Extracted data entries
********************

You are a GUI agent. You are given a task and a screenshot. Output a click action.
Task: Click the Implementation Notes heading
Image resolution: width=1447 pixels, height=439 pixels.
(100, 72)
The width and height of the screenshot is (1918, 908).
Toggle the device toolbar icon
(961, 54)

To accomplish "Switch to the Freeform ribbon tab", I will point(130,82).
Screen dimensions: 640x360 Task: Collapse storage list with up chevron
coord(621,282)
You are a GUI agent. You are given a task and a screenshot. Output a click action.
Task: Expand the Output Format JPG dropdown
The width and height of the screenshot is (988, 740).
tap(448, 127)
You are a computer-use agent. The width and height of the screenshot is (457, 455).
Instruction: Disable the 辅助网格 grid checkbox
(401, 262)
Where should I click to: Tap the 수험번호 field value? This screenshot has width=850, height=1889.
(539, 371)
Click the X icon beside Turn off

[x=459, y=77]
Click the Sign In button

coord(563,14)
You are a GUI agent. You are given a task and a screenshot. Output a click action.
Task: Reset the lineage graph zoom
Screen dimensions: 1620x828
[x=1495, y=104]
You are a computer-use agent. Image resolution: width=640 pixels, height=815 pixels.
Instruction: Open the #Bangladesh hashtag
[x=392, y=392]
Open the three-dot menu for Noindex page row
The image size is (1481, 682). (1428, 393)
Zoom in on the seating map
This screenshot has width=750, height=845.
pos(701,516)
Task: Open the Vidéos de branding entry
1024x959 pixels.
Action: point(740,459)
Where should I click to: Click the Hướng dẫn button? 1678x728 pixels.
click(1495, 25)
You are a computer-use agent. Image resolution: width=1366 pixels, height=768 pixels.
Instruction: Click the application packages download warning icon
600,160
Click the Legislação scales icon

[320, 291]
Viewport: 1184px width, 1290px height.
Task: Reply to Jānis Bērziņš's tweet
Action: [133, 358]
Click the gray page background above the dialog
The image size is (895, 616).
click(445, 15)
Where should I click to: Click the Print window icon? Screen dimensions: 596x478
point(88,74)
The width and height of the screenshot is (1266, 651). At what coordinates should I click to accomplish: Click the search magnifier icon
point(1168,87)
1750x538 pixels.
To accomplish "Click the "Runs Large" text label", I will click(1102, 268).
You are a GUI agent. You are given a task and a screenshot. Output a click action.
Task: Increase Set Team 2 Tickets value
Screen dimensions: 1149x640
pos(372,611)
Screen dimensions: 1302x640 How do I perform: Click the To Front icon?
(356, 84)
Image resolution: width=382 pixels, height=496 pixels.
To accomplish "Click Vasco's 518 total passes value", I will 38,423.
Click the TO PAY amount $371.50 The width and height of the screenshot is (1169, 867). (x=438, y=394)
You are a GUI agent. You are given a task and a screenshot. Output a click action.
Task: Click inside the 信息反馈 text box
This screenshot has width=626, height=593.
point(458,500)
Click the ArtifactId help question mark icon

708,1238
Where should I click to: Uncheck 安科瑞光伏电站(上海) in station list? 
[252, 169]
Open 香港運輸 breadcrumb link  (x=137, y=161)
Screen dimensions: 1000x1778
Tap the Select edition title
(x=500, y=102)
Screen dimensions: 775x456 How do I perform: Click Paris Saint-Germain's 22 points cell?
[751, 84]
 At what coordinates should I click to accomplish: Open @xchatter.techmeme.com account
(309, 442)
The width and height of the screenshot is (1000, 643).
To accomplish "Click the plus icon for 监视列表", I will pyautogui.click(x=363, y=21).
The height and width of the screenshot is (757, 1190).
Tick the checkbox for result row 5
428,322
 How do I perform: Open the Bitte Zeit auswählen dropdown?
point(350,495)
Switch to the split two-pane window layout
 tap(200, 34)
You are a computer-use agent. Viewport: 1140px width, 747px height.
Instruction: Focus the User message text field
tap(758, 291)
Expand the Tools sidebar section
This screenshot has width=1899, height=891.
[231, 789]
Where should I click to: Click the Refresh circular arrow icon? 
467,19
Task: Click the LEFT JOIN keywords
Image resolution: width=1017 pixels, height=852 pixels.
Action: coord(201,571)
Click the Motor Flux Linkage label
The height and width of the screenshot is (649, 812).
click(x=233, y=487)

********************

Problem to solve: Now that the records have been shown, restate each one word for word.

Your response:
You are a GUI agent. You are given a task and a screenshot. Output a click action.
Task: Click the Implementation Notes heading
Image resolution: width=1447 pixels, height=439 pixels.
(100, 72)
The width and height of the screenshot is (1918, 908).
Toggle the device toolbar icon
(961, 54)

To accomplish "Switch to the Freeform ribbon tab", I will point(130,82).
Screen dimensions: 640x360 Task: Collapse storage list with up chevron
coord(621,282)
You are a GUI agent. You are given a task and a screenshot. Output a click action.
Task: Expand the Output Format JPG dropdown
The width and height of the screenshot is (988, 740).
tap(448, 127)
You are a computer-use agent. The width and height of the screenshot is (457, 455).
Instruction: Disable the 辅助网格 grid checkbox
(401, 262)
Where should I click to: Tap the 수험번호 field value? This screenshot has width=850, height=1889.
(539, 371)
Click the X icon beside Turn off

[x=459, y=77]
Click the Sign In button

coord(563,14)
You are a GUI agent. You are given a task and a screenshot. Output a click action.
Task: Reset the lineage graph zoom
Screen dimensions: 1620x828
[x=1495, y=104]
You are a computer-use agent. Image resolution: width=640 pixels, height=815 pixels.
Instruction: Open the #Bangladesh hashtag
[x=392, y=392]
Open the three-dot menu for Noindex page row
The image size is (1481, 682). (1428, 393)
Zoom in on the seating map
This screenshot has width=750, height=845.
pos(701,516)
Task: Open the Vidéos de branding entry
1024x959 pixels.
Action: point(740,459)
Where should I click to: Click the Hướng dẫn button? 1678x728 pixels.
click(1495, 25)
You are a computer-use agent. Image resolution: width=1366 pixels, height=768 pixels.
Instruction: Click the application packages download warning icon
600,160
Click the Legislação scales icon

[320, 291]
Viewport: 1184px width, 1290px height.
Task: Reply to Jānis Bērziņš's tweet
Action: [133, 358]
Click the gray page background above the dialog
The image size is (895, 616).
click(445, 15)
Where should I click to: Click the Print window icon? Screen dimensions: 596x478
point(88,74)
The width and height of the screenshot is (1266, 651). At what coordinates should I click to accomplish: Click the search magnifier icon
point(1168,87)
1750x538 pixels.
To accomplish "Click the "Runs Large" text label", I will click(1102, 268).
You are a GUI agent. You are given a task and a screenshot. Output a click action.
Task: Increase Set Team 2 Tickets value
Screen dimensions: 1149x640
pos(372,611)
Screen dimensions: 1302x640 How do I perform: Click the To Front icon?
(356, 84)
Image resolution: width=382 pixels, height=496 pixels.
To accomplish "Click Vasco's 518 total passes value", I will 38,423.
Click the TO PAY amount $371.50 The width and height of the screenshot is (1169, 867). (x=438, y=394)
You are a GUI agent. You are given a task and a screenshot. Output a click action.
Task: Click inside the 信息反馈 text box
This screenshot has width=626, height=593.
point(458,500)
Click the ArtifactId help question mark icon

708,1238
Where should I click to: Uncheck 安科瑞光伏电站(上海) in station list? 
[252, 169]
Open 香港運輸 breadcrumb link  (x=137, y=161)
Screen dimensions: 1000x1778
Tap the Select edition title
(x=500, y=102)
Screen dimensions: 775x456 How do I perform: Click Paris Saint-Germain's 22 points cell?
[751, 84]
 At what coordinates should I click to accomplish: Open @xchatter.techmeme.com account
(309, 442)
The width and height of the screenshot is (1000, 643).
To accomplish "Click the plus icon for 监视列表", I will pyautogui.click(x=363, y=21).
The height and width of the screenshot is (757, 1190).
Tick the checkbox for result row 5
428,322
 How do I perform: Open the Bitte Zeit auswählen dropdown?
point(350,495)
Switch to the split two-pane window layout
 tap(200, 34)
You are a computer-use agent. Viewport: 1140px width, 747px height.
Instruction: Focus the User message text field
tap(758, 291)
Expand the Tools sidebar section
This screenshot has width=1899, height=891.
[231, 789]
Where should I click to: Click the Refresh circular arrow icon? 
467,19
Task: Click the LEFT JOIN keywords
Image resolution: width=1017 pixels, height=852 pixels.
Action: coord(201,571)
Click the Motor Flux Linkage label
The height and width of the screenshot is (649, 812).
click(x=233, y=487)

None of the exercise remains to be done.